*REQUIREMENT*
Reproduce word for word, from the entries below, the line with "The width and height of the screenshot is (1013, 570).", the line with "You are a GUI", and every line between them, and nothing more.

....

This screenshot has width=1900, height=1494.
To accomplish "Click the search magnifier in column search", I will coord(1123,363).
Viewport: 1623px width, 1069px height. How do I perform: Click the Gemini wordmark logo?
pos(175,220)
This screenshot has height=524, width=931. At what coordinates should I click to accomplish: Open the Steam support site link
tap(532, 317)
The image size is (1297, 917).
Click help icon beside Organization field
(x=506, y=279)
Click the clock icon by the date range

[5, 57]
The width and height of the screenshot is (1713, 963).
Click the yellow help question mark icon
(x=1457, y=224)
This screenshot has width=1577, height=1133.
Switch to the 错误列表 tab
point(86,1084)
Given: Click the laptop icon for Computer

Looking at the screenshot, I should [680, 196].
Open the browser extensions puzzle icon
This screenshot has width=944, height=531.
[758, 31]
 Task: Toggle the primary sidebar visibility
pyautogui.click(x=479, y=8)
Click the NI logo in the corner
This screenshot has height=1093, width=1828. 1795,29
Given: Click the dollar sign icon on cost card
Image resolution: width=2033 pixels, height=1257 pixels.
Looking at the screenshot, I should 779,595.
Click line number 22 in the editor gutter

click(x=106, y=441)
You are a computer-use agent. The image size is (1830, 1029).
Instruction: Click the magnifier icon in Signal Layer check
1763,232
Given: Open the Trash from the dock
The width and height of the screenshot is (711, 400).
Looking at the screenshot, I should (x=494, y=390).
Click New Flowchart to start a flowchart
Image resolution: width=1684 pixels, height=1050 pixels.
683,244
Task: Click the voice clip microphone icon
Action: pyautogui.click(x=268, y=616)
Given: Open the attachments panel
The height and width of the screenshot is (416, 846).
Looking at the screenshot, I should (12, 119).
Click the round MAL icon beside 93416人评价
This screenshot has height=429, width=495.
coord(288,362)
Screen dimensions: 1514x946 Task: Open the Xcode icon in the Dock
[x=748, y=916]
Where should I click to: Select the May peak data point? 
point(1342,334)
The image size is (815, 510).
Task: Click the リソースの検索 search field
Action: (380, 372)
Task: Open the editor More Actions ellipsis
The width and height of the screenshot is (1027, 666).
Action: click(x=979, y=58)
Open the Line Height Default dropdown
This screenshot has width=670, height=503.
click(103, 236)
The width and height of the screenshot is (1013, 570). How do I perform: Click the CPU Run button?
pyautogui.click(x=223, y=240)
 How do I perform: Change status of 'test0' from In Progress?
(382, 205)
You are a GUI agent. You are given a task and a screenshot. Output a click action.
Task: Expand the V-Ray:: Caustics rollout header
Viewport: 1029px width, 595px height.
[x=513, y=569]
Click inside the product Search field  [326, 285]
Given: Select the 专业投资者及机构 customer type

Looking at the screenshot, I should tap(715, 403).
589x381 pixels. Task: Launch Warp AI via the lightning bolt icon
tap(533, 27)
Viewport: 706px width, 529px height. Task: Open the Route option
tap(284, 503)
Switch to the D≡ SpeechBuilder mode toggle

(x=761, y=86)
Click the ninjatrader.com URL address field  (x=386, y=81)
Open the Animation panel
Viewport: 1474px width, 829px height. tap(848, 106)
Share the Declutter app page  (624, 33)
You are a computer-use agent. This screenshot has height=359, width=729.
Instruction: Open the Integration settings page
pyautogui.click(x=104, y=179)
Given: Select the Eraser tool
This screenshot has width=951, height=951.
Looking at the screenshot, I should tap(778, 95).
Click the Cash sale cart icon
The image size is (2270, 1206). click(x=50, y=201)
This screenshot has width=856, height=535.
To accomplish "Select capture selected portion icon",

....

*RESPONSE FOR THIS EXERCISE*
The width and height of the screenshot is (1013, 570). How do I perform: Click the CPU Run button?
pyautogui.click(x=223, y=240)
 How do I perform: Change status of 'test0' from In Progress?
(382, 205)
You are a GUI agent. You are given a task and a screenshot. Output a click action.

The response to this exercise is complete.